Medieval Latin had ceased to be a living language and was instead a scholarly language of the minority of educated men (and a tiny number of women) in medieval Europe, used in official documents more than for everyday communication. This resulted in two major features of Medieval Latin compared with Classical Latin, though when it is compared to the other vernacular languages, Medieval Latin developed very few changes. There are many prose constructions written by authors of this period that can be considered "showing off" a knowledge of Classical or Old Latin by the use of rare or archaic forms and sequences. Though they had not existed together historically, it is common that an author would use grammatical ideas of the two periods Republican and archaic, placing them equally in the same sentence. Also, many undistinguished scholars had limited education in "proper" Latin, or had been influenced in their writings by Vulgar Latin.
Many striking differences between classical and Medieval Latin are found in orthography. Perhaps the most striking difference is that medieval manuscripts used a wide range of abbreviations by means of superscripts, special characters etc.: for instance the letters "n" and "s" were often omitted and replaced by a diacritical mark above the preceding or following letter. Apart from this, some of the most frequently occurring differences are as follows. Clearly many of these would have been influenced by the spelling, and indeed pronunciation, of the vernacular language, and thus varied between different European countries.
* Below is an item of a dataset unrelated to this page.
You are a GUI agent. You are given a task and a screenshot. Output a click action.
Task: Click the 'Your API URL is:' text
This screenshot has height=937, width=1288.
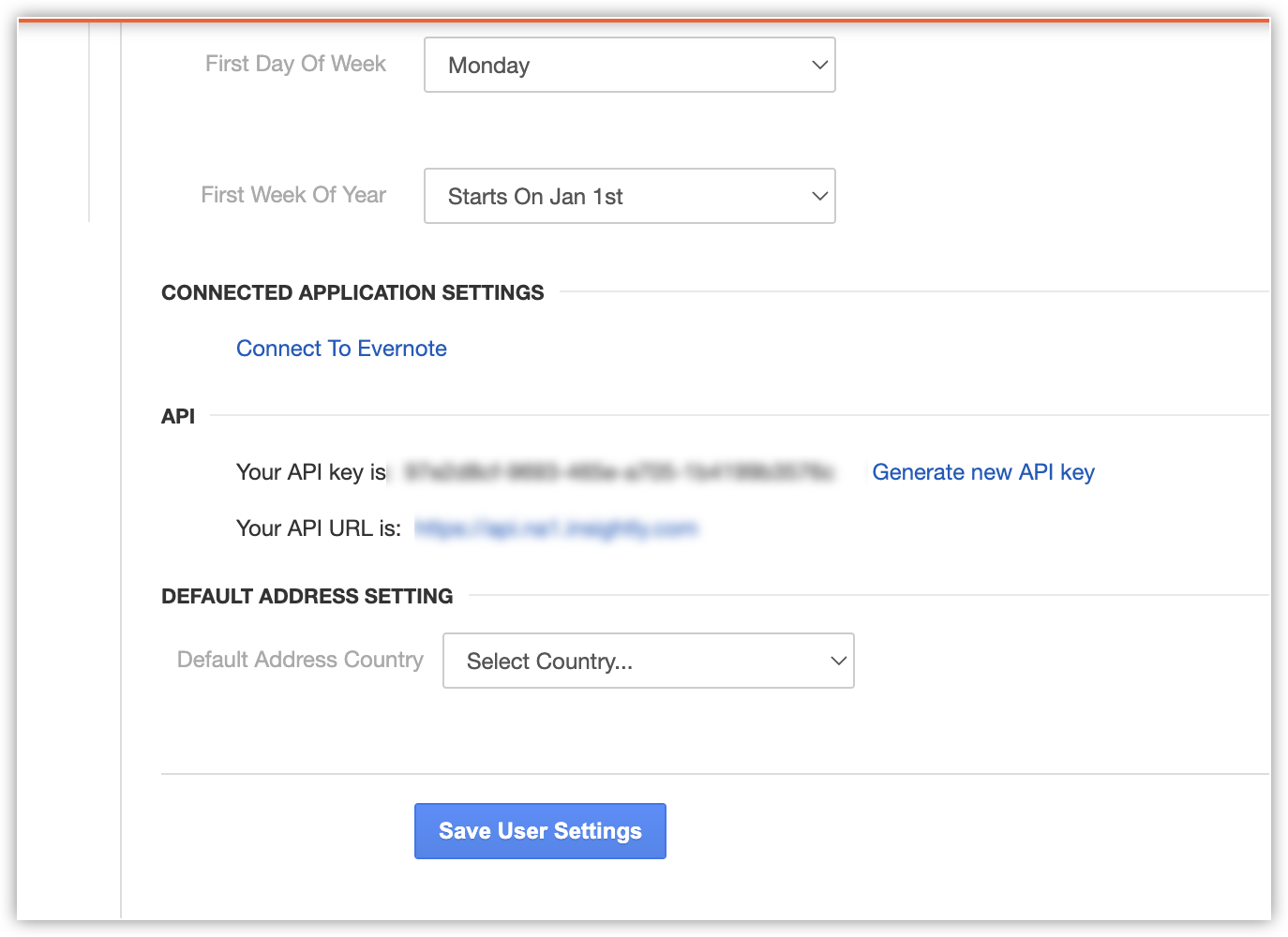pos(319,528)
These orthographical differences were often due to changes in pronunciation or, as in the previous example, morphology, which authors reflected in their writing. By the 16th century, Erasmus complained that speakers from different countries were unable to understand each other's form of Latin.
The gradual changes in Latin did not escape the notice of contemporaries. Petrarch, writing in the 14th century, complained about this linguistic "decline", which helped fuel his general dissatisfaction with his own era.
The corpus of Medieval Latin literature encompasses a wide range of texts, including such diverse works as sermons, hymns, hagiographical texts, travel literature, histories, epics, and lyric poetry.
The first half of the 5th century saw the literary activities of the great Christian authors Jerome ( c. 347 –420) and Augustine of Hippo (354–430), whose texts had an enormous influence on theological thought of the Middle Ages, and of the latter's disciple Prosper of Aquitaine ( c. 390 – c. 455 ). Of the later 5th century and early 6th century, Sidonius Apollinaris ( c. 430 – after 489) and Ennodius (474–521), both from Gaul, are well known for their poems, as is Venantius Fortunatus ( c. 530 – c. 600 ). This was also a period of transmission: the Roman patrician Boethius ( c. 480 –524) translated part of Aristotle's logical corpus, thus preserving it for the Latin West, and wrote the influential literary and philosophical treatise De consolatione Philosophiae ; Cassiodorus ( c. 485 – c. 585 ) founded an important library at the monastery of Vivarium near Squillace where many texts from Antiquity were to be preserved. Isidore of Seville ( c. 560 –636) collected all scientific knowledge still available in his time into what might be called the first encyclopedia, the Etymologiae.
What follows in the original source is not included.